A Troubling Convergence of Interest

President Obama's "smart diplomacy" with Iran has turned sour. His belated sanctions against Iran on the nuclear issue have not brought bring Iran to the negotiating table, nor opened it to effective international inspections.  Instead, they appear to have increased Iranian resolve in their concerted push for nuclear weapons. And they have set oil prices shooting skywards, increasing the price of gasoline at the pump in America.

For Obama, a defiant Iranian announcement on the nuclear front before November and continuing high oil prices through the summer and fall would be a nightmare from the point of view of the President's prospects for winning a second term in November.
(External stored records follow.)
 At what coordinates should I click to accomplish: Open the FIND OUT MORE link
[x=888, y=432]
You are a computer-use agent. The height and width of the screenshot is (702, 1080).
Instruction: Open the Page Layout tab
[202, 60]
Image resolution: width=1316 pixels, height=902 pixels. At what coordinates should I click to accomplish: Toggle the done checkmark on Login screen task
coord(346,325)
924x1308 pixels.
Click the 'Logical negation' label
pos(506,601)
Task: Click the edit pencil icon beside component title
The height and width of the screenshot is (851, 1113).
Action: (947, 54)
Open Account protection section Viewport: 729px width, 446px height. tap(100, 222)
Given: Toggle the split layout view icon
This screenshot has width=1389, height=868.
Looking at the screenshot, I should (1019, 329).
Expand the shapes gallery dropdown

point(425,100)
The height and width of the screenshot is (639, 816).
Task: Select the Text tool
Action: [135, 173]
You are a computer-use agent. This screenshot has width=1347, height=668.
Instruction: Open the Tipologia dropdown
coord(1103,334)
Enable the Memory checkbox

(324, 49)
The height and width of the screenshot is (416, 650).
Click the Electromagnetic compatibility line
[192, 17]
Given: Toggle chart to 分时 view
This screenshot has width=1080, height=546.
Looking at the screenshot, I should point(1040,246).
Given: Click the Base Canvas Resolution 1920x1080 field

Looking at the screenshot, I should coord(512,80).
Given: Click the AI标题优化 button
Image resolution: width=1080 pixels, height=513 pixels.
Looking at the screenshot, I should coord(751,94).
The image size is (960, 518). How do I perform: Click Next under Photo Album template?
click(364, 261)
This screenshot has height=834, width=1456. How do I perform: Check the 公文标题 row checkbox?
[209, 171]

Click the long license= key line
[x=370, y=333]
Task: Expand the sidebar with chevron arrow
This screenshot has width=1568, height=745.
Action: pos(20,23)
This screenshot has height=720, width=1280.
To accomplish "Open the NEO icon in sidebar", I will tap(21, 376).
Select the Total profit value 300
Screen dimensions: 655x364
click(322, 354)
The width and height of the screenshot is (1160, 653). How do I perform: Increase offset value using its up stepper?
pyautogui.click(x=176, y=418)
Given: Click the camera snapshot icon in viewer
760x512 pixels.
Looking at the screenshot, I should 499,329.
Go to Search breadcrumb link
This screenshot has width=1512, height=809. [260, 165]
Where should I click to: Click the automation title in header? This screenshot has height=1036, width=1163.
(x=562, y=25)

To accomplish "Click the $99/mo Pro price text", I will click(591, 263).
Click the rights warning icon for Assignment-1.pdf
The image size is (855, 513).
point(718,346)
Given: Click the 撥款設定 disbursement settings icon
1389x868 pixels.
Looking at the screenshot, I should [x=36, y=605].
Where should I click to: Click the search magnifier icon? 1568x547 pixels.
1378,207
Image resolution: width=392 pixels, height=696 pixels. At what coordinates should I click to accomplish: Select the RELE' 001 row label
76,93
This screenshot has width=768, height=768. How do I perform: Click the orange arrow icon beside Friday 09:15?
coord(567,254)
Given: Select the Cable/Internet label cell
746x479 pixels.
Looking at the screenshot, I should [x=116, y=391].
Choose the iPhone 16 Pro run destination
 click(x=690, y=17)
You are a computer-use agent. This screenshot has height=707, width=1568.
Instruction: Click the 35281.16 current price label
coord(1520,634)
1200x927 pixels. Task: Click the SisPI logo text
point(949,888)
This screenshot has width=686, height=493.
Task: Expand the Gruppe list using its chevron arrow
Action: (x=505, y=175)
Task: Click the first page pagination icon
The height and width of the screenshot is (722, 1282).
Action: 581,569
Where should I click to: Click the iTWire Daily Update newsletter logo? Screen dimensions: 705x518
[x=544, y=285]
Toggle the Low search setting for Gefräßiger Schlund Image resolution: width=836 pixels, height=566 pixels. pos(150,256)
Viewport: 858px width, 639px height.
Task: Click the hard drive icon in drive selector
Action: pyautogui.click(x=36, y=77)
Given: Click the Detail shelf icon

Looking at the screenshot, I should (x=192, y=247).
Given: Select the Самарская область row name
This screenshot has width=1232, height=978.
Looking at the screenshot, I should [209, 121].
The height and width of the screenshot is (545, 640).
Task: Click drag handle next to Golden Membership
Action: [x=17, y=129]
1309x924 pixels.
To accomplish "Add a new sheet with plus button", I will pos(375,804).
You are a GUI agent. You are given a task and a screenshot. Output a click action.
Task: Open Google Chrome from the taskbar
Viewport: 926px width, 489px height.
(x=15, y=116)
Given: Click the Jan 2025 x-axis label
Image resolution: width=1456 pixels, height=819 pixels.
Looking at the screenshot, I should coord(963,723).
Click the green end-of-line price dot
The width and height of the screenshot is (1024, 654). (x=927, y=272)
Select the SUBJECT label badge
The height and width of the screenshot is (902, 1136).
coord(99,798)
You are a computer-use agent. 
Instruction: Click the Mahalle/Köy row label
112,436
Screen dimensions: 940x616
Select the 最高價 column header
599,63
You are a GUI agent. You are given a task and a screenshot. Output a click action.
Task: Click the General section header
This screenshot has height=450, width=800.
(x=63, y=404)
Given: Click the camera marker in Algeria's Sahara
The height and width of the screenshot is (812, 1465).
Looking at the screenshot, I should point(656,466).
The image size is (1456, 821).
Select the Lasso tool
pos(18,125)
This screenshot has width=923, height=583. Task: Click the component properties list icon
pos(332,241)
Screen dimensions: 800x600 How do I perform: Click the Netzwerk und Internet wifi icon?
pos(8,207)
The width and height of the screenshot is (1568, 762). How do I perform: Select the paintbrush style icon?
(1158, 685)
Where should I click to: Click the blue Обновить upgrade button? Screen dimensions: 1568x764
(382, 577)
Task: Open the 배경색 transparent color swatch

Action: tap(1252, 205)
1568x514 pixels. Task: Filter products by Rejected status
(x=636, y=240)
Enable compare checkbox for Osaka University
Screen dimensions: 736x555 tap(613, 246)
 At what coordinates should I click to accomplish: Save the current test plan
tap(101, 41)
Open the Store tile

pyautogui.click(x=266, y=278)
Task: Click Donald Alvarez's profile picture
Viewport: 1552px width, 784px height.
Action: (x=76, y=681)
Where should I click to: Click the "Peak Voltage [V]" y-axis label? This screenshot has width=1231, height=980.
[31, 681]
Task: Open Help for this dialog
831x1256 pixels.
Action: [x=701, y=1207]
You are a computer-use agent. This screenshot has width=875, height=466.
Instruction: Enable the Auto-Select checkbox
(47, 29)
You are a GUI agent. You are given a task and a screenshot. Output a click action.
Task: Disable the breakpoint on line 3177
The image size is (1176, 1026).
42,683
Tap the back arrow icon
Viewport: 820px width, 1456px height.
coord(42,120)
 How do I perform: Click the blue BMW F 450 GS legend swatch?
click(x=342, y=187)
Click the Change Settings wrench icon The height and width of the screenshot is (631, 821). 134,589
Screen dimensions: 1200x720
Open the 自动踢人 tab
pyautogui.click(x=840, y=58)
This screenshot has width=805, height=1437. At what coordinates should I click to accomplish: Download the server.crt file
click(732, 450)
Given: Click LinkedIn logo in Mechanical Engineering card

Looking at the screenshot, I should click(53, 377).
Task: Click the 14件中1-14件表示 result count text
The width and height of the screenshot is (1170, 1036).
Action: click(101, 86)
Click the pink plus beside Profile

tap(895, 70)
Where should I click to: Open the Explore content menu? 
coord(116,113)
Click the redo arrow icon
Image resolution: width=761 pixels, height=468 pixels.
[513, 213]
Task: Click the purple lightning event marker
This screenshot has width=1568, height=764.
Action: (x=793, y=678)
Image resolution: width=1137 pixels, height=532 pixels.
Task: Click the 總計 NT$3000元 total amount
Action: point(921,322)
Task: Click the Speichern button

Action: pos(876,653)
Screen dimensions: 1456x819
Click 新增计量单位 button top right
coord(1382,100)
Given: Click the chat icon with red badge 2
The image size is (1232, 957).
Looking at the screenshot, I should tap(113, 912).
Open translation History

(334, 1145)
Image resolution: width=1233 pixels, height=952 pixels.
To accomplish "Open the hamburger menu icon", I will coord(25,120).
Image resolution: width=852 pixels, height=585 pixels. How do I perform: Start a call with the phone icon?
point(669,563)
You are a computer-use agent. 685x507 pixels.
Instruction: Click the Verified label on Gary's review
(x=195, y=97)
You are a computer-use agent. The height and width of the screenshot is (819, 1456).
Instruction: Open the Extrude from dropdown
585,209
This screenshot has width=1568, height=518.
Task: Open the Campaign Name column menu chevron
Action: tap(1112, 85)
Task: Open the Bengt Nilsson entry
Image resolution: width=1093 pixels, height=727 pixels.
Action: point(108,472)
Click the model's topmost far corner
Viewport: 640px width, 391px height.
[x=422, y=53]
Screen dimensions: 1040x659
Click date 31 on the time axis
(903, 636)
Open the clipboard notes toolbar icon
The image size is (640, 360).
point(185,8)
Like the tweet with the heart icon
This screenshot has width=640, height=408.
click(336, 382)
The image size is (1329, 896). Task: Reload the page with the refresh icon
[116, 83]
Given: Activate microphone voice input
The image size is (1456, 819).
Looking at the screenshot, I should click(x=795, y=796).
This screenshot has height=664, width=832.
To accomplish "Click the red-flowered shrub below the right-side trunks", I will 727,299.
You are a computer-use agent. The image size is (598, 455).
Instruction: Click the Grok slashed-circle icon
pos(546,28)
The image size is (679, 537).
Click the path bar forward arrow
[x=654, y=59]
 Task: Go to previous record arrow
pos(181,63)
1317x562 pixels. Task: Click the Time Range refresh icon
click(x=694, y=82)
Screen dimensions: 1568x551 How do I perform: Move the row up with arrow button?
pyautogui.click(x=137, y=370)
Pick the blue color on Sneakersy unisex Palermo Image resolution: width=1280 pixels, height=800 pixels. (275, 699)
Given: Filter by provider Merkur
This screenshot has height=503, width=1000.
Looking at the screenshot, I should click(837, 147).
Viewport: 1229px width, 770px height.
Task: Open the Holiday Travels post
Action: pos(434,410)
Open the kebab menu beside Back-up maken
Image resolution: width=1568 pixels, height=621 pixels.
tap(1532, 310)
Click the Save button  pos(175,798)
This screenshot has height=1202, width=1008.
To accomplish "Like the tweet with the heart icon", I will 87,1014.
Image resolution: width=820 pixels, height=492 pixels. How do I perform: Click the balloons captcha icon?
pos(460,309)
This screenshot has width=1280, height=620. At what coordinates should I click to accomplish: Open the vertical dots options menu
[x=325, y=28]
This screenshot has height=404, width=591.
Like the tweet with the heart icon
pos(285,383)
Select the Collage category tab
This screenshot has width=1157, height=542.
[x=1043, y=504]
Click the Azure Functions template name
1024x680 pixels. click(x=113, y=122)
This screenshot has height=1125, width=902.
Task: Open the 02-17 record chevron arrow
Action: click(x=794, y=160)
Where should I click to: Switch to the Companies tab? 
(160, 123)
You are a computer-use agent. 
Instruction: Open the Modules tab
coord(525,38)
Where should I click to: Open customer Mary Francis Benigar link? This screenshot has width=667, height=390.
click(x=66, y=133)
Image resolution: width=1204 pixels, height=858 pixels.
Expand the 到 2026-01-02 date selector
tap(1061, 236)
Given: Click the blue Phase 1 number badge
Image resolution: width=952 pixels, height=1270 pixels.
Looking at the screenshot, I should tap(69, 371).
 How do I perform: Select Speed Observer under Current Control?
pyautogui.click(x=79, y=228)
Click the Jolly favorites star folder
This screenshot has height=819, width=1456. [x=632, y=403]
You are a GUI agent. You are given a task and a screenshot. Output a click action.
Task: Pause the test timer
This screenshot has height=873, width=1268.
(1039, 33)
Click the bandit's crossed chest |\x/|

If you look at the same prospects from the point of view of the Iranian leadership, an Obama loss in November would be an outright tragedy. No realistically conceivable successor to Obama is ever likely to grant Iran the unstinting patience with which President Obama has treated its headlong push to nuclear weapons, accompanied by drum rolls of Death to America and wiping Israel off the map. 

Thus it emerges that two players in the arena of international politics share a direct, essentially personal, and weighty interest in Obama's re-election this November: The leadership of the Islamic Republic of Iran, and U.S. President Obama himself.  This convergence of interests may help us understand indications of secret contacts and back-channel negotiations between the present US administration and the Iranian leadership.  As close Obama associate and former US Senator Chuck Hagel allegedly stated in an interview on March 12: "There may be back-channel talks, I don't see any other way around this."

The history of Iranian intransigence and deceptiveness regarding its nuclear ambitions hardly offer a reasonable hope that such contacts would divert Iran from those nuclear ambitions. But in light of the confluence of interest between the Iranian leadersip and president Obama regarding his second term quite another hope for what such contacts might accomplish emerges: That of a grand gesture from the Iranian leadership in good time before November 2012 that would allow President Obama to bask in the warm glow of a diplomatic breakthrough with Iran on nuclear negotiations, redeeming his dismal foreign policy record, and so helping him win a second term in November. The stakes would seem sufficiently high to make secret, back-channel talks an attractive option for both parties.

The Iranian leadership presumably has not forgotten that its intransigence in the US Teheran Embassy Hostage Crisis of 1979-1980 plausibly contributed to the defeat of US President Carter's bid for a second term in November 1980. He was replaced by Ronald Reagan, and within minutes of the latter's assuming office, the Teheran hostages were formally released. Correctly timed, a 2012 Iranian grand gesture of accomodation and compliance on the nuclear issue would cost little in terms of continued Iranian nuclear preparations, but might just yield four more years in which to complete those preparations without undue external interference. 

Under these circumstances, would it be reasonable to assume that neither the Iranian leadership nor Obama are alive to the potential benefits of such behind-the-scenes negotiations?